Zwillinge mit unterschiedlichem Entwicklungsstand

Zwillinge mit unterschiedlichem Entwicklungsstand

Zwillinge werden oft als „Einheit“ wahrgenommen – von außen, aber manchmal auch innerhalb der Familie. Umso belastender kann es für Eltern sein, wenn sich eines der Kinder emotional, sprachlich, motorisch oder sozial anders entwickelt als das andere. Häufig entstehen Unsicherheiten, Sorgen oder unbewusste Vergleiche, die sowohl die Kinder als auch die Eltern unter Druck setzen können. Dabei ist es wichtig zu verstehen: Auch Zwillinge sind zwei eigenständige Menschen mit unterschiedlichen Temperamenten, Bedürfnissen und Entwicklungsgeschwindigkeiten. Gleichzeitig kann die besondere Bindung zwischen Zwillingen zusätzlichen Stress erzeugen – etwa wenn ein Kind sich ständig „langsamer“, „schwieriger“ oder „nicht genug“ erlebt. Manche Kinder ziehen sich zurück, reagieren mit Ängsten, Wut oder erhöhter Sensibilität. Andere entwickeln früh starken Anpassungsdruck oder verlieren den Kontakt zu ihren eigenen Bedürfnissen.

Zwillinge, was nun?

In meiner therapeutischen Arbeit betrachte ich nicht nur das Verhalten des Kindes, sondern vor allem das dahinterliegende Nervensystem und die emotionale Dynamik innerhalb der Familie. Mit Somatic Experiencing (SE) unterstütze ich Kinder dabei, Überforderung, innere Anspannung oder Unsicherheit im Körper besser zu regulieren. Besonders sensible oder schneller gestresste Kinder profitieren davon, wieder mehr Sicherheit und Ruhe in sich selbst zu erleben. Auch Eltern lernen häufig, die Signale ihres Kindes besser zu verstehen und feinfühliger darauf zu reagieren. NARM hilft dabei, mögliche frühe Beziehungsmuster und unbewusste Vergleiche behutsam zu betrachten. Manche Kinder entwickeln das Gefühl, „nicht richtig“ oder „nicht so gut wie das Geschwisterkind“ zu sein. Hier ist es wichtig, das individuelle Selbstgefühl zu stärken und jedes Kind in seiner Einzigartigkeit wahrzunehmen.

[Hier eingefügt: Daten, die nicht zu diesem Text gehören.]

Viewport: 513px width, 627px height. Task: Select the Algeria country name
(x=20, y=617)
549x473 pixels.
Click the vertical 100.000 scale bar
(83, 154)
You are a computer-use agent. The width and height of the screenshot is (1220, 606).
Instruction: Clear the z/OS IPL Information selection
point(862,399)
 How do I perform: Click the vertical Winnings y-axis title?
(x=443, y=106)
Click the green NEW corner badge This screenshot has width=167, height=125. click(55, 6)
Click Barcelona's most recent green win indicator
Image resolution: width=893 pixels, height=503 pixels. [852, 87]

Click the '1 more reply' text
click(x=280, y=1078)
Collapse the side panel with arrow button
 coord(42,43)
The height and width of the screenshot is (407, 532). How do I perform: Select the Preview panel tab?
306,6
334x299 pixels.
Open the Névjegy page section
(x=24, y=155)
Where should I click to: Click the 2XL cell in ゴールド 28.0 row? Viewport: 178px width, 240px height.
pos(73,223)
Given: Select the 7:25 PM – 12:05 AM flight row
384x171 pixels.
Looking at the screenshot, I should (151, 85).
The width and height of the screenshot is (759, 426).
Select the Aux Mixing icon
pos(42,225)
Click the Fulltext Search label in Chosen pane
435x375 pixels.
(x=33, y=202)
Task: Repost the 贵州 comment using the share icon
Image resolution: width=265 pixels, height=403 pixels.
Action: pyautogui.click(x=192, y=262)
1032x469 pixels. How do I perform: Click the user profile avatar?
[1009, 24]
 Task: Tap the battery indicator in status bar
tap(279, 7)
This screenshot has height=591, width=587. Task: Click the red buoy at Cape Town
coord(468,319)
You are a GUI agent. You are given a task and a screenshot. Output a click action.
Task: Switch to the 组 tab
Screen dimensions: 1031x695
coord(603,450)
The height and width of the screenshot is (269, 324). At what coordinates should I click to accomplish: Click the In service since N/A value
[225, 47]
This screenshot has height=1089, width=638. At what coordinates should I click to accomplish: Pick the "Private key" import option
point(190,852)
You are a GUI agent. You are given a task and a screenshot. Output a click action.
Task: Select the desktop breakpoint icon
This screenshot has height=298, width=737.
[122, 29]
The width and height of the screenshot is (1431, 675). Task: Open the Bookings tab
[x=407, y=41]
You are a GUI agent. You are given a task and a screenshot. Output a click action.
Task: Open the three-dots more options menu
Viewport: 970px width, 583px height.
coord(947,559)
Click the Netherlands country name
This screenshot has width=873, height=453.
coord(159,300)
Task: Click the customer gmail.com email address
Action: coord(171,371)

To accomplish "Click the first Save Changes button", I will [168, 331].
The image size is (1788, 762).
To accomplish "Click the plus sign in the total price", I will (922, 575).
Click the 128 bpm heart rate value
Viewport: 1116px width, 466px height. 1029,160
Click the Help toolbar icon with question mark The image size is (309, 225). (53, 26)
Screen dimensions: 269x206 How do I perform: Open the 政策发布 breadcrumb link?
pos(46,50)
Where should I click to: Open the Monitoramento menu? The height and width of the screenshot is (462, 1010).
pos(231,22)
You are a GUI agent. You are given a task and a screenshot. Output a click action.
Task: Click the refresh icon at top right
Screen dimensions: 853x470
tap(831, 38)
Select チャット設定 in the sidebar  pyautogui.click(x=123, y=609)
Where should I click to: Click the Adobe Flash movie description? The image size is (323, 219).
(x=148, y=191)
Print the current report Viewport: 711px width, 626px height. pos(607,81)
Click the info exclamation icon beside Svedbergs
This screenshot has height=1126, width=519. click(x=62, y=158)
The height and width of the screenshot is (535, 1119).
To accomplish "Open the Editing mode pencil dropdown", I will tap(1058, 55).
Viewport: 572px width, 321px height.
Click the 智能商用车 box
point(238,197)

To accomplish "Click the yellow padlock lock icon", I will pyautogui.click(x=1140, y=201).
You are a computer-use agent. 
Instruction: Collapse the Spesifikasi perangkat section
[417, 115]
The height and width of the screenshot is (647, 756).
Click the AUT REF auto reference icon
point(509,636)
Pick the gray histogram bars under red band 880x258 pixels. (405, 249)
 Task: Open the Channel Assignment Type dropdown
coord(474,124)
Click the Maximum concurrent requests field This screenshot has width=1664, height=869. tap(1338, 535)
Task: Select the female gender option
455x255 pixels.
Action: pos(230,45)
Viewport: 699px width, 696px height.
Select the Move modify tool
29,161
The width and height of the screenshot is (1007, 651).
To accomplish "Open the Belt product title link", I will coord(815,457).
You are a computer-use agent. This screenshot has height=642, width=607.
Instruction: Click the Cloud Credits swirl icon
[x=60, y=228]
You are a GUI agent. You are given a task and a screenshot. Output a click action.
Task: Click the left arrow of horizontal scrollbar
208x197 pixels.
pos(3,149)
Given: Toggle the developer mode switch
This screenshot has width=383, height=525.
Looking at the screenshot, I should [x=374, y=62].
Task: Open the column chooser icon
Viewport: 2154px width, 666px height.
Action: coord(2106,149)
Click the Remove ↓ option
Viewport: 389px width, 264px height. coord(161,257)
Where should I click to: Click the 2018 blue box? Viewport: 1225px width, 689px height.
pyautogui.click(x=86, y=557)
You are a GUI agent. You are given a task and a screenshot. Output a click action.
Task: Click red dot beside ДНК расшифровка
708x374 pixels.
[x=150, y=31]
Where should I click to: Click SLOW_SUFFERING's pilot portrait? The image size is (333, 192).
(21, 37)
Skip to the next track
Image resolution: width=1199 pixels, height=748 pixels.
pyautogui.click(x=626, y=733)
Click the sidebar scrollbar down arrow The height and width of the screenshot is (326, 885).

Wenn belastende Erfahrungen – etwa medizinische Eingriffe, schwierige Geburten oder emotionale Überforderung – eine Rolle spielen, kann auch EMDR helfen, diese Erlebnisse sanft zu verarbeiten und emotionale Belastungen zu reduzieren. Mit ISP (Integral Somatic Psychology) arbeite ich körper- und ressourcenorientiert, um Kinder und Eltern wieder mehr in Verbindung mit sich selbst zu bringen. Ziel ist nicht, Kinder „anzupassen“, sondern sie in ihrer individuellen Entwicklung zu stärken. Gerade bei Zwillingen ist es wichtig, Unterschiede nicht als Defizit zu sehen, sondern als Ausdruck eigener Entwicklungspfade. Eine achtsame therapeutische Begleitung kann helfen, Druck herauszunehmen und wieder mehr Vertrauen, Entlastung und Verbindung in die Familie zu bringen.